Mais il y a aussi un côté plus sombre, on voit déjà les dérives possibles, et c’est là qu’il faut être vigilant. À mon sens, les États doivent aller beaucoup plus vite pour poser un cadre juridique clair autour de ces technologies. Je pense qu’on n’a pas encore pleinement pris la mesure de la « guerre numérique » dans laquelle nous entrons. Nous ne sommes pas suffisamment formés à ces enjeux. Moi-même, je m’y intéresse parce que j’ai la chance d’être entourée d’amis dans la tech qui me montrent régulièrement les nouveautés. Eux voient surtout le potentiel incroyable, tandis que moi, avec mon regard de maman, j’ai aussi ce réflexe de prudence.
Pour moi, il y a donc deux urgences. La première, c’est l’éducation : il faut apprendre très tôt aux jeunes à utiliser ces outils, à protéger leurs données, à comprendre l’impact environnemental, etc. La seconde, c’est la mise en place rapide d’un cadre légal par les responsables politiques, pour protéger les citoyens et encadrer les usages. Car malgré ces risques, je reste convaincue que l’intelligence artificielle peut être une alliée de l’écologie si elle est bien utilisée. Elle peut, par exemple, aider des robots ou des drones à repérer les zones où s’accumulent les déchets plastiques dans les océans, afin de les collecter plus rapidement.
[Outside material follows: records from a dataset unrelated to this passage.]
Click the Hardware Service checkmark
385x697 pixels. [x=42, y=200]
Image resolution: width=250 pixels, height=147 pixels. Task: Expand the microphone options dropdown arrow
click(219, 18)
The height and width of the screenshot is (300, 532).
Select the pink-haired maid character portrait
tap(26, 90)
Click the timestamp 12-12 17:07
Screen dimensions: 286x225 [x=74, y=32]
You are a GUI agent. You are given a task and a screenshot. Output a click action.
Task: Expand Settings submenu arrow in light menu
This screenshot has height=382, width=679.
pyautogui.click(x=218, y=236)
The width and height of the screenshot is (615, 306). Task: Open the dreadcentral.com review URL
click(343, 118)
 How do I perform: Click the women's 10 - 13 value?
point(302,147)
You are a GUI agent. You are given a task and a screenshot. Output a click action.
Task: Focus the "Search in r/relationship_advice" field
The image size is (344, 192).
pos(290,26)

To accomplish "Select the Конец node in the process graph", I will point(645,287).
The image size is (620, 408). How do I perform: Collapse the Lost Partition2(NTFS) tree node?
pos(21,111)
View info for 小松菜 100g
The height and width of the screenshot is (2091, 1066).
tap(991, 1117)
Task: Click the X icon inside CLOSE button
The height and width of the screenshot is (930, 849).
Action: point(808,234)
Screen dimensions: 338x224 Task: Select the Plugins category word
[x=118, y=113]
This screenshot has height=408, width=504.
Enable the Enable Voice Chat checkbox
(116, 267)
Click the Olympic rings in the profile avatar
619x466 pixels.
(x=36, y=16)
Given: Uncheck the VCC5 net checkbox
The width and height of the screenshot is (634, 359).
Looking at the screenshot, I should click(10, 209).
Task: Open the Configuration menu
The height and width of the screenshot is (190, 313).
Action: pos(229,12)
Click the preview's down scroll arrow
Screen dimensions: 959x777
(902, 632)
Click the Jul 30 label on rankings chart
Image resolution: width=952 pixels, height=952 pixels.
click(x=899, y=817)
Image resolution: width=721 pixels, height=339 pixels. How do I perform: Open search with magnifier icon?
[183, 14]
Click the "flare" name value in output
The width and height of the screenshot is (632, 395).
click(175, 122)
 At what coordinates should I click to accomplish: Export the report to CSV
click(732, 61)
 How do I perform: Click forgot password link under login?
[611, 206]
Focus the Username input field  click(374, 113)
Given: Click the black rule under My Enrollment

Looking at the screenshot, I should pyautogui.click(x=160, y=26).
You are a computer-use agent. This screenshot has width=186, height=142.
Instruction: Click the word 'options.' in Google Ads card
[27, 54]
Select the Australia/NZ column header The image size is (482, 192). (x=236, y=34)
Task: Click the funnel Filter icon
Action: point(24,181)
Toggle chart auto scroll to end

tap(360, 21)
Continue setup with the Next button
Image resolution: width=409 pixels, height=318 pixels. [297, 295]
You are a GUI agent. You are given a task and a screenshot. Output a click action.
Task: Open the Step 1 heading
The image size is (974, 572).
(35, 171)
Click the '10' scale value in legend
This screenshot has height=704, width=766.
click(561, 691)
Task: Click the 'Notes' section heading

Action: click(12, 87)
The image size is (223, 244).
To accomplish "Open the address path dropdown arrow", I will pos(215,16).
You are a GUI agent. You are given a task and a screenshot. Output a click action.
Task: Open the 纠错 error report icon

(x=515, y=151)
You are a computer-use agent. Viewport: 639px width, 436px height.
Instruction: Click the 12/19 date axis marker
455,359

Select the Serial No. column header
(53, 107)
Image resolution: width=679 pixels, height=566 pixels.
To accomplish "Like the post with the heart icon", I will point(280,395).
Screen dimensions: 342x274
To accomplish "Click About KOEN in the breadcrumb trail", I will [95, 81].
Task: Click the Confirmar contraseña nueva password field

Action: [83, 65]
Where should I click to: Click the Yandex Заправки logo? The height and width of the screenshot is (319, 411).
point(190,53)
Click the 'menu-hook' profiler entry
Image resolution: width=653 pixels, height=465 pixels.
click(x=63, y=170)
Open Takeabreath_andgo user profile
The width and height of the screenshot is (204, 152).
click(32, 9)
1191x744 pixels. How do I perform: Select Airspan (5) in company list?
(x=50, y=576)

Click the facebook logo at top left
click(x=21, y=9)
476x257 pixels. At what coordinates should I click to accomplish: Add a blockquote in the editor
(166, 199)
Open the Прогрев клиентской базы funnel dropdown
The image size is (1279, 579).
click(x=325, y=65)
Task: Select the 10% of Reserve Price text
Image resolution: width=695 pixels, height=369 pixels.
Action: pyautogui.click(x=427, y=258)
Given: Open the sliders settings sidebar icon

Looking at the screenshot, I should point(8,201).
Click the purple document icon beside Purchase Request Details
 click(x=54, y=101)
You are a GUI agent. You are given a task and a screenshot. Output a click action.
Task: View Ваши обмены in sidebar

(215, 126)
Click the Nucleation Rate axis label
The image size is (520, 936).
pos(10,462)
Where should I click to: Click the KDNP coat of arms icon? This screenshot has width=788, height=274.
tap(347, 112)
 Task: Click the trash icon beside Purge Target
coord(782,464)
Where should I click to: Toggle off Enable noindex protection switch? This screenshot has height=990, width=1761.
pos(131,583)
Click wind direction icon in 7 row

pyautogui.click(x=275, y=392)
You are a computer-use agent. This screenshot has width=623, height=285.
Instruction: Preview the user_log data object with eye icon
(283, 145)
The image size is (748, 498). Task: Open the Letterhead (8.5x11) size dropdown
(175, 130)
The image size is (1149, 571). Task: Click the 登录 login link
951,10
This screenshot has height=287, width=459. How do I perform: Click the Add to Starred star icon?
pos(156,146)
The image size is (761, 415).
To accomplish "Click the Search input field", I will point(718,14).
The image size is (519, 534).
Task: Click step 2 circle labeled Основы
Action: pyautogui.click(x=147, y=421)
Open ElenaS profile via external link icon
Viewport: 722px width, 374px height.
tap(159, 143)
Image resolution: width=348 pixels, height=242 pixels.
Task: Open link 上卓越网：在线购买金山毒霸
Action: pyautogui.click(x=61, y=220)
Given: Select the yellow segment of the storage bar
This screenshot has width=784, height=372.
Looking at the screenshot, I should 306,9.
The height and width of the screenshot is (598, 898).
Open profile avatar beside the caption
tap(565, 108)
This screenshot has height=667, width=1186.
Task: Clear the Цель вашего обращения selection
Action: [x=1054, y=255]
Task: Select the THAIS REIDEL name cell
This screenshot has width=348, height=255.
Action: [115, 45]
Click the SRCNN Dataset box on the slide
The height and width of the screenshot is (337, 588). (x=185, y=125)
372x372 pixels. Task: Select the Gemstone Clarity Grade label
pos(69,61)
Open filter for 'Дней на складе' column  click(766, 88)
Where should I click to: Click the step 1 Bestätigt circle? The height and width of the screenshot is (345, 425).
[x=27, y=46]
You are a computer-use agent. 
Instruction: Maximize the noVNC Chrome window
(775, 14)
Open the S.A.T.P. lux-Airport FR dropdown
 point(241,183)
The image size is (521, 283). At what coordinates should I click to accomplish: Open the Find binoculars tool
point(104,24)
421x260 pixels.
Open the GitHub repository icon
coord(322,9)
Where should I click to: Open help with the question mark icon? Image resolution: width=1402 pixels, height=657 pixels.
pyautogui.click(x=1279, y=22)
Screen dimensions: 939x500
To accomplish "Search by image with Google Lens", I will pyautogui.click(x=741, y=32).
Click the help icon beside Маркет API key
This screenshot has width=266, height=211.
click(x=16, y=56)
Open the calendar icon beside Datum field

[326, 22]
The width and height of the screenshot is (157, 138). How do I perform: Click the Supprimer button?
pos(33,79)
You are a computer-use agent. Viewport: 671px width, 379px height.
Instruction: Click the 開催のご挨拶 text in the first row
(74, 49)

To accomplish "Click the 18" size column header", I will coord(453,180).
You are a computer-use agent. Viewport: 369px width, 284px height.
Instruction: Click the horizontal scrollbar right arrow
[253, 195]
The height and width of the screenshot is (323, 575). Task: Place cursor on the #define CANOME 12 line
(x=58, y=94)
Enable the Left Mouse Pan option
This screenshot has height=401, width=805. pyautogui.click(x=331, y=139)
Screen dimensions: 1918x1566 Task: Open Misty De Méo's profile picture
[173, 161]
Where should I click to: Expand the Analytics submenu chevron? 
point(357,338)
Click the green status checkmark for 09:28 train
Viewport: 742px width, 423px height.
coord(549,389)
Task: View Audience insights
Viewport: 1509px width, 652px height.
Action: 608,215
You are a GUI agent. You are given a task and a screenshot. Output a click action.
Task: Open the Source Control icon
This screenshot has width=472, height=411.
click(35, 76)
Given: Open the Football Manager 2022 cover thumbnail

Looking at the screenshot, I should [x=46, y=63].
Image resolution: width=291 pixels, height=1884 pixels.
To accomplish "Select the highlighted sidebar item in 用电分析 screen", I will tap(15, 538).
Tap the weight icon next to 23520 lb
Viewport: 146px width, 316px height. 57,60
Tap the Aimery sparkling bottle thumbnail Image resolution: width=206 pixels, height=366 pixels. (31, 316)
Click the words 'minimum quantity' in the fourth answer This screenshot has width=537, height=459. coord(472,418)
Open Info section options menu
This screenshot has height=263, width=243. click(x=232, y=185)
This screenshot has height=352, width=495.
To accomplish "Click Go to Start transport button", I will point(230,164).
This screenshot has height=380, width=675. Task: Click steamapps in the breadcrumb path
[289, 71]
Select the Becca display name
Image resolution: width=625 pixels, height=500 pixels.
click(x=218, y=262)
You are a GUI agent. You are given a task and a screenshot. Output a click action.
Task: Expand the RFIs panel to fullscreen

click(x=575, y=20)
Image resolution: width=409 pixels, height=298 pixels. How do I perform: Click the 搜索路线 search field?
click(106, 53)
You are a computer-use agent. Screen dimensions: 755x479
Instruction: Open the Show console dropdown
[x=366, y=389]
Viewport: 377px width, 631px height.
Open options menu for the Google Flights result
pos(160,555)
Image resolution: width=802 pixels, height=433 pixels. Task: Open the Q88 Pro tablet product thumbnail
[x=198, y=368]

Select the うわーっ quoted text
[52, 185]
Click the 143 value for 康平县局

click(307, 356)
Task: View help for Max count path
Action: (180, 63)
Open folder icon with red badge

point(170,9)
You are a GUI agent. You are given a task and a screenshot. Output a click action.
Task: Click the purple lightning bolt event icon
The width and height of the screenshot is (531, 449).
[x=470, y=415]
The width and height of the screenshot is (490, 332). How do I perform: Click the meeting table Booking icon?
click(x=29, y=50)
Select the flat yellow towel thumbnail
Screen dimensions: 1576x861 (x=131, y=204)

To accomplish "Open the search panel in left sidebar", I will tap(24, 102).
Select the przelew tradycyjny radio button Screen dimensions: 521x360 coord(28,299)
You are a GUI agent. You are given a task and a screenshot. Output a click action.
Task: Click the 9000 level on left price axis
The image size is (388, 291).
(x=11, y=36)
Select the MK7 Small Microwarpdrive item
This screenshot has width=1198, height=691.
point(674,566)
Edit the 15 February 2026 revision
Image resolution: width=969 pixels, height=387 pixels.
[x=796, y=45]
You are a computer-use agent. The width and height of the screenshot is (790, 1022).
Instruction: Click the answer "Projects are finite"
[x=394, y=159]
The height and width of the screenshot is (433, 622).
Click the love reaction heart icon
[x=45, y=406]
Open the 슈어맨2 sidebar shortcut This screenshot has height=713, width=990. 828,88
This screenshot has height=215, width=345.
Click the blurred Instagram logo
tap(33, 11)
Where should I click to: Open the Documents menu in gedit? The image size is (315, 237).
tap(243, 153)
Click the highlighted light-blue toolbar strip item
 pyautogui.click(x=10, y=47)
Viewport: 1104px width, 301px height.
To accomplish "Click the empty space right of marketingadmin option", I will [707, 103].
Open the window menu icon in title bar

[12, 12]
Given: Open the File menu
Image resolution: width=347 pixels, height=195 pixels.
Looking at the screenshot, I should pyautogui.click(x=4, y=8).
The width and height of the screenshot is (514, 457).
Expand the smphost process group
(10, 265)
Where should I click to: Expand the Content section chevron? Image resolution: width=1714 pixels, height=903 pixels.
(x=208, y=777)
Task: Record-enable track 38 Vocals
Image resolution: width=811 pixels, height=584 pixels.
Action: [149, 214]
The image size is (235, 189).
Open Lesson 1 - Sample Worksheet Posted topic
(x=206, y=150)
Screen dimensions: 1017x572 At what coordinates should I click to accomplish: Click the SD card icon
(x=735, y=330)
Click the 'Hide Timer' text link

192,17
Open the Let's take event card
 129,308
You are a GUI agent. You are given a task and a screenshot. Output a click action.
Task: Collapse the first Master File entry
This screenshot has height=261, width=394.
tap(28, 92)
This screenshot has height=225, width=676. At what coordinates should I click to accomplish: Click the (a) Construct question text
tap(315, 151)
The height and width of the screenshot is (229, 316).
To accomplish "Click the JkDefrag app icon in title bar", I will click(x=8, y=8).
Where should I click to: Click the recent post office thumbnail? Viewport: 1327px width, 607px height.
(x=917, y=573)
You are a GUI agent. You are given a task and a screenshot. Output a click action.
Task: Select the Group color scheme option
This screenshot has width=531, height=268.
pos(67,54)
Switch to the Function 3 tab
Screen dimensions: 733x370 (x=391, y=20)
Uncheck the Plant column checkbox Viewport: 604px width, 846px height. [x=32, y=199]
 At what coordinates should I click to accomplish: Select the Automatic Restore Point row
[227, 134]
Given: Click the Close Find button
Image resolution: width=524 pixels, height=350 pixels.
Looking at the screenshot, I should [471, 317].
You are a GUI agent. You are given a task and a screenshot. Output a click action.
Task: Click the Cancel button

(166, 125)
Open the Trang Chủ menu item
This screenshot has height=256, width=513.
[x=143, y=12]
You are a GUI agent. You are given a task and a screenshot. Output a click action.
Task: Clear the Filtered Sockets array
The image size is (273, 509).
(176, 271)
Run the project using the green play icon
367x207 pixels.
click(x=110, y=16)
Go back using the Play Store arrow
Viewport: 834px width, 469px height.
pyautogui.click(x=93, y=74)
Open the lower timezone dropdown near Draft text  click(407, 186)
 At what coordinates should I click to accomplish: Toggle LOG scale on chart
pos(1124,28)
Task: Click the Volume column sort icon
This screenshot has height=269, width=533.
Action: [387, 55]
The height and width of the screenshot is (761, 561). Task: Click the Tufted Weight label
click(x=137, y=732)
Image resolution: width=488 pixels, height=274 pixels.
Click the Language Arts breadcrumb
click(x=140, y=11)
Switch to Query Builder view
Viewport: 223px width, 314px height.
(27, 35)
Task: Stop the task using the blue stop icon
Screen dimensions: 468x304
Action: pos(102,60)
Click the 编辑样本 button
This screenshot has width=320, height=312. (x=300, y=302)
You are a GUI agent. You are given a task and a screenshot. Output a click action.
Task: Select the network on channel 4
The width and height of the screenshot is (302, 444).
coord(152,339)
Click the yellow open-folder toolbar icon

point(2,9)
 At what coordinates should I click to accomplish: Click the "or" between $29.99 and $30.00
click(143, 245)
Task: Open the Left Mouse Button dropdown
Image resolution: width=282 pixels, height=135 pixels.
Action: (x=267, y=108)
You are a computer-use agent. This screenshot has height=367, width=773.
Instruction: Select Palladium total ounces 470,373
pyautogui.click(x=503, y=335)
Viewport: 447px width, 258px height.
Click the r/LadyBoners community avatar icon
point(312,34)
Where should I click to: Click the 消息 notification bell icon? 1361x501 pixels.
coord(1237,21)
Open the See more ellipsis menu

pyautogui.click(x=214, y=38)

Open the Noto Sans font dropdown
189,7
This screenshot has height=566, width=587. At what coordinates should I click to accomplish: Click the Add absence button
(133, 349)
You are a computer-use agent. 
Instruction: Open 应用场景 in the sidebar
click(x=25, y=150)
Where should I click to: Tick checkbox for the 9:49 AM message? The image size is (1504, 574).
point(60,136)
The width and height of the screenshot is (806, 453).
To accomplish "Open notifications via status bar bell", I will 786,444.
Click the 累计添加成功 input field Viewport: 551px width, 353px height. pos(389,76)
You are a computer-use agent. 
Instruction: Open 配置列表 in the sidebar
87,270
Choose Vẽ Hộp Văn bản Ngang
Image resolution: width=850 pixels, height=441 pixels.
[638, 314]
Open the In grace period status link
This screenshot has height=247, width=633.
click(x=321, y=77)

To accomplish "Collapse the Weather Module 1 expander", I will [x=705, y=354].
Tout l’enjeu est donc de trouver l’équilibre : faire en sorte que la technologie reste au service de l’humain, de manière éthique et bienveillante, et non l’inverse. C’est sans doute l’un des plus grands défis de notre époque.

D’un point de vue économique, comment s’en sort-on pour lancer une entreprise éthique comme la tienne ?
Honnêtement, c’est très difficile. Il n’y a pas longtemps, lors d’une interview sur BFM TV, je le disais très clairement : j’ai mis toutes mes économies dans ce projet. À un moment, je me suis même dit que j’allais être ruinée. Mais j’y crois à 300 %, alors je continue.
Au début, la première banque qui m’a fait confiance m’a accordé un prêt de 60 000 euros. En parallèle, j’avais aussi obtenu un prêt à taux zéro via Initiative France, avec le dispositif Excellence Quartier, ainsi qu’une garantie bancaire grâce à la BpiFrance, un dispositif encore assez méconnu mais très important pour les entrepreneurs. C’est vraiment grâce à ces outils que j’ai pu réunir mes premiers financements.
La difficulté, ensuite, c’est la pérennité. Quand vous lancez un projet disruptif, les banques sont souvent décontenancées par la nouveauté et ont dû mal à les financer largement et sur la durée pour leur laisser le temps d’émerger. Moi j’ai la chance d’avoir aussi un autre métier, celui d’actrice, qui me donne de l’oxygène du point de vue de mes finances. Mais la majorité des entrepreneurs n’ont pas cette sécurité. Beaucoup de PME qui ont démarré en même temps que moi, y compris parmi les lauréats de la French Tech, ont malheureusement dû fermer.
Je crois qu’il est primordial aujourd’hui en France d’encourager les banques à faire davantage confiance aux projets innovants et aux femmes entrepreneures. Et dans l’autre sens, il faut aider les entrepreneurs à mieux comprendre les mécanismes financiers, à dialoguer avec leurs partenaires et à structurer leur projet pour le rendre viable. C’est comme ça que des initiatives éthiques et innovantes peuvent réellement voir le jour et durer.